Article 6GA20 As The Crown ends a gap arises. A tragi-comedy on a dysfunctional family, anyone? | Martha Gill

As The Crown ends a gap arises. A tragi-comedy on a dysfunctional family, anyone? | Martha Gill

by
Martha Gill
from US news | The Guardian on (#6GA20)
The daily lives of the current crop of liberal-minded royals could prove a prime target for the right writer

Restraint is probably the mark of the true artist, but still it seems odd that Peter Morgan has chosen to end The Crown, which returns this week, in the mid-00s, thereby missing out a bonanza of royal plot points. He has, after all, spent five seasons spinning gold out of the familiar and the tangential, and at times you felt the material strain ever so slightly: an entire episode on Mohamed Al-Fayed, Dodi Fayed's father; stretches that are just deer drinking from streams or Anne showjumping; and an appearance, coming up soon, of the ghost of Diana.

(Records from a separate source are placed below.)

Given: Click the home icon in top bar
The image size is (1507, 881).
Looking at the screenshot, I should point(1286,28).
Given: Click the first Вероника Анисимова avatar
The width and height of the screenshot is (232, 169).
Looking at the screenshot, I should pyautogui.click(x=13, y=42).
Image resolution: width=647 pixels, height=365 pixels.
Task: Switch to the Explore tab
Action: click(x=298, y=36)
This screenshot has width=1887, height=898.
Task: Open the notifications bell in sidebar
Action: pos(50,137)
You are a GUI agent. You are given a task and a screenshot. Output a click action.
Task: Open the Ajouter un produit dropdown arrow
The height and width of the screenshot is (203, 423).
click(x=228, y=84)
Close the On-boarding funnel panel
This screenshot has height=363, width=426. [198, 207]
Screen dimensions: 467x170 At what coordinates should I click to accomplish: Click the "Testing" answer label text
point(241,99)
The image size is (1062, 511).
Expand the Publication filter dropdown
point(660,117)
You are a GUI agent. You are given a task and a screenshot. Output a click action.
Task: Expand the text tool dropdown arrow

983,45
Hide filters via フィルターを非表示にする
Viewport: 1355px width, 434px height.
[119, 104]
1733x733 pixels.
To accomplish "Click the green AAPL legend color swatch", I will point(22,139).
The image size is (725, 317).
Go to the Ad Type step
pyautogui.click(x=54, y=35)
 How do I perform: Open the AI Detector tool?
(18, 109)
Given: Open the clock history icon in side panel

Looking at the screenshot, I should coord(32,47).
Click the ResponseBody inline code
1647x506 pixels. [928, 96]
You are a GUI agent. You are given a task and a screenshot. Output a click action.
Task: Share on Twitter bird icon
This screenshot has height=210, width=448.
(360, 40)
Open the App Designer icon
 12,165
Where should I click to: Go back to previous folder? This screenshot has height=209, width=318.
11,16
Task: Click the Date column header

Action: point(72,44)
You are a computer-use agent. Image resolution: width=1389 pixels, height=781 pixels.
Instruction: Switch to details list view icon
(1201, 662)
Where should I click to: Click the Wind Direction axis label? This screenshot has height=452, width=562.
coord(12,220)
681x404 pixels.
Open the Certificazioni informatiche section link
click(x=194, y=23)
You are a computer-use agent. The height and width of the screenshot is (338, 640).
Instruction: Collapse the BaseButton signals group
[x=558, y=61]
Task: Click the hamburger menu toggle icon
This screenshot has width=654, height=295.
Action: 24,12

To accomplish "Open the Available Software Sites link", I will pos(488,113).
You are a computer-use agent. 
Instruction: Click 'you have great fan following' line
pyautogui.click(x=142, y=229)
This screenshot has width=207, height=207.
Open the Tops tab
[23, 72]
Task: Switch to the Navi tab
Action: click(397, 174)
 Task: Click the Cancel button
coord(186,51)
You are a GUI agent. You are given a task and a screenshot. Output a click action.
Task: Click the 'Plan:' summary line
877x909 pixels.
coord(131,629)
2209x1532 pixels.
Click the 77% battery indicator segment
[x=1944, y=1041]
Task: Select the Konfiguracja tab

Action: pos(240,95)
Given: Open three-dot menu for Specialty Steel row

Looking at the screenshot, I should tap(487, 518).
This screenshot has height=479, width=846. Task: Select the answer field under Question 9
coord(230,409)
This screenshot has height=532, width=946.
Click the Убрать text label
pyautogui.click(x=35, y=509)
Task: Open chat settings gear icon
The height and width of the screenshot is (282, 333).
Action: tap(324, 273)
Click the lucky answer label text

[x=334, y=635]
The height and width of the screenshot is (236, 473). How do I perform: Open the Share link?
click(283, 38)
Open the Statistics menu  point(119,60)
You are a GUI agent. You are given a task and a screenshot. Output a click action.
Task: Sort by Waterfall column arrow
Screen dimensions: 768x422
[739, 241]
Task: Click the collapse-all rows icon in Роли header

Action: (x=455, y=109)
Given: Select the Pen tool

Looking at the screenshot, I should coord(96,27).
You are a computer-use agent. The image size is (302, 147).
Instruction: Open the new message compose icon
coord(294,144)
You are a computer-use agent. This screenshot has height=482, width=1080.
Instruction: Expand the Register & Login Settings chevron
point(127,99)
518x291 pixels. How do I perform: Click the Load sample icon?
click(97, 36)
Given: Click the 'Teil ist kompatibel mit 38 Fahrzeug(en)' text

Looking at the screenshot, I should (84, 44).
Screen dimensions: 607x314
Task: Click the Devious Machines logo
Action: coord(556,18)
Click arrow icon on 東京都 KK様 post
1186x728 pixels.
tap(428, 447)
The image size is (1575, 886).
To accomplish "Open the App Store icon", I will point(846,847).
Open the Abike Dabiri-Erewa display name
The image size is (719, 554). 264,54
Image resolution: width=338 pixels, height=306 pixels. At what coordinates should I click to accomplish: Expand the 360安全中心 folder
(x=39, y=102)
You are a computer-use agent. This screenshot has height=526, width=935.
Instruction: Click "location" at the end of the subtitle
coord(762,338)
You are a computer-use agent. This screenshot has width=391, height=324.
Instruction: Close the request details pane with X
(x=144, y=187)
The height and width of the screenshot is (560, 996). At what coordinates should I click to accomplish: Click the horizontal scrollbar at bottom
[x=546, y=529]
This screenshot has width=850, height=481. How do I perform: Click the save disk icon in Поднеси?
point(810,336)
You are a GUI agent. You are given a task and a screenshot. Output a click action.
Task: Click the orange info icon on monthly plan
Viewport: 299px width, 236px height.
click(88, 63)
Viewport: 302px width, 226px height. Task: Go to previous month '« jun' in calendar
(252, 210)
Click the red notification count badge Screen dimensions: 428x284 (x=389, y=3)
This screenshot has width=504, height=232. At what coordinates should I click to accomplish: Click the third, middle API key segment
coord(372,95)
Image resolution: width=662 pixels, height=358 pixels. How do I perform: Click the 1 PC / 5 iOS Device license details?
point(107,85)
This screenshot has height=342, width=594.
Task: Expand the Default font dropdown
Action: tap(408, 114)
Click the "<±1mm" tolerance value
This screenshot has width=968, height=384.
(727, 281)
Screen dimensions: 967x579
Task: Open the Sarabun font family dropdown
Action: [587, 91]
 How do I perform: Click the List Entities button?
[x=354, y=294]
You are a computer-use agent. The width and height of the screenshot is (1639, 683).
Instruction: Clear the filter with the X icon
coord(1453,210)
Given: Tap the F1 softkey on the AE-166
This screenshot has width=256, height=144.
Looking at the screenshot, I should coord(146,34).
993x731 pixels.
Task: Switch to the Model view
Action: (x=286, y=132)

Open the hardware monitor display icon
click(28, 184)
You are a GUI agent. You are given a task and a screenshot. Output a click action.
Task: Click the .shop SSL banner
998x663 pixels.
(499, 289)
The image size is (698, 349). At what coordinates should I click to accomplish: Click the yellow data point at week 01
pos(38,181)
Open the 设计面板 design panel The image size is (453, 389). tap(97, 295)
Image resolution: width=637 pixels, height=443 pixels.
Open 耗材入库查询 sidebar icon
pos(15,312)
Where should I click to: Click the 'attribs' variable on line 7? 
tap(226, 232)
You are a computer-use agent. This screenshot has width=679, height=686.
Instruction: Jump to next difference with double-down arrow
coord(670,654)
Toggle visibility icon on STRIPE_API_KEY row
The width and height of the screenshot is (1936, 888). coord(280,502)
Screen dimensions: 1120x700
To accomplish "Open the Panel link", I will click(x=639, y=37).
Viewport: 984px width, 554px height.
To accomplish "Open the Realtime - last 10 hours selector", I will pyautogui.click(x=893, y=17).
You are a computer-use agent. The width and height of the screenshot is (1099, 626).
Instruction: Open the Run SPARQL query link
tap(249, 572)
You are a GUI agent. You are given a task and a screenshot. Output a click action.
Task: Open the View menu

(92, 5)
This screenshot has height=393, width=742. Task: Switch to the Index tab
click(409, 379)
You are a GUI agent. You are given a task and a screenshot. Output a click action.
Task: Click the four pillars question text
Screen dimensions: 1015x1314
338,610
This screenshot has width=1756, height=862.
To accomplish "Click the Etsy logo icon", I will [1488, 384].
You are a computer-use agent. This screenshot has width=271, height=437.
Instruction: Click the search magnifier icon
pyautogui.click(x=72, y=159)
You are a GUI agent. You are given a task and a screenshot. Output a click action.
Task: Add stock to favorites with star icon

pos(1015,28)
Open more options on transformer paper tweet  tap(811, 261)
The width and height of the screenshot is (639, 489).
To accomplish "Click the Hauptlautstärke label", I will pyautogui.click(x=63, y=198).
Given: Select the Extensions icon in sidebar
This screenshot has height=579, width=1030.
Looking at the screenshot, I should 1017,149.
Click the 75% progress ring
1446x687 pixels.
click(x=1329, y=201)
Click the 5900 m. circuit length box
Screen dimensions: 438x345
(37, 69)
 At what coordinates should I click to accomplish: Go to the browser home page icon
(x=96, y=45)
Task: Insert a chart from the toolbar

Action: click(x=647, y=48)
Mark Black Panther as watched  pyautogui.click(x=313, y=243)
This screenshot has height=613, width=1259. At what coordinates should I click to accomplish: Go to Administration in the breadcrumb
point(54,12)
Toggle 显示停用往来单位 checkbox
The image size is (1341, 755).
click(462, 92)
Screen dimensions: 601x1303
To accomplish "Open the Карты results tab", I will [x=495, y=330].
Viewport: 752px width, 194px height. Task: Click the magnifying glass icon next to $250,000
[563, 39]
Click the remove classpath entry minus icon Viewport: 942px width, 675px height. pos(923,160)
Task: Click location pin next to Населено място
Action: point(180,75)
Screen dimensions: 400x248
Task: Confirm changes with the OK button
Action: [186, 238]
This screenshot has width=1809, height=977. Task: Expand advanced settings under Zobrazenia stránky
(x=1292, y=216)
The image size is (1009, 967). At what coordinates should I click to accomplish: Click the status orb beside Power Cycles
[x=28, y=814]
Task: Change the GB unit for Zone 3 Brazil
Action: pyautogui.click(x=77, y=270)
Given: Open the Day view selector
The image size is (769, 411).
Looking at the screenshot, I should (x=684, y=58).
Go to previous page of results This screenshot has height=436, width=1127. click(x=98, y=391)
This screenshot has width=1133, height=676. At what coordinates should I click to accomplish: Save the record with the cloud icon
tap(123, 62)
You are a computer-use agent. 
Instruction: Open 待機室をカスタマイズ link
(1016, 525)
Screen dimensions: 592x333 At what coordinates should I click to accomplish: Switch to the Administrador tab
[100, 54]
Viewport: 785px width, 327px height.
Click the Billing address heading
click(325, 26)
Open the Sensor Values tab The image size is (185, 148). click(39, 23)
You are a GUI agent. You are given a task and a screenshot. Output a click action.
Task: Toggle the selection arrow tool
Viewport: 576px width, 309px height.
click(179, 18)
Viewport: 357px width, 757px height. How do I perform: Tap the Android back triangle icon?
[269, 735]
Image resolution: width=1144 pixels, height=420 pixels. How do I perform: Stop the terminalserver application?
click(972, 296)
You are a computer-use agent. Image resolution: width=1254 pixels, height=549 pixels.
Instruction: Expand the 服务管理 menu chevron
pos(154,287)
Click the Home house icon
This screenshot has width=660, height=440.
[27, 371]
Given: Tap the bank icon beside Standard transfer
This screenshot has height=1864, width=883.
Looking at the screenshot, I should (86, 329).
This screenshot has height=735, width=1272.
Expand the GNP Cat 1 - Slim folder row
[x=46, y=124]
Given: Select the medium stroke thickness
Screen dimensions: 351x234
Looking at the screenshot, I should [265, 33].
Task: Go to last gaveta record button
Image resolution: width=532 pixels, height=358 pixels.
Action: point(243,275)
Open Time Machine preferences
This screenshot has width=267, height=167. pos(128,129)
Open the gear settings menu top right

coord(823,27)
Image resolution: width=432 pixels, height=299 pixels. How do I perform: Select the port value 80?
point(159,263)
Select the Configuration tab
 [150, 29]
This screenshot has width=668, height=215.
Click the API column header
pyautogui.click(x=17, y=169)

But how rich in drama the past two decades have been! The show will end, for example, before Meghan and Harry emerge, a duo that could quite easily sustain an entire season alone. It will miss two royal weddings, phone hacking and the succession, as supervised by Liz Truss. And think what Morgan could have done with Prince Andrew's fateful Newsnight interview (I would like to watch the scene in which he decides to accept the invitation, encouraged - or not - by his aides).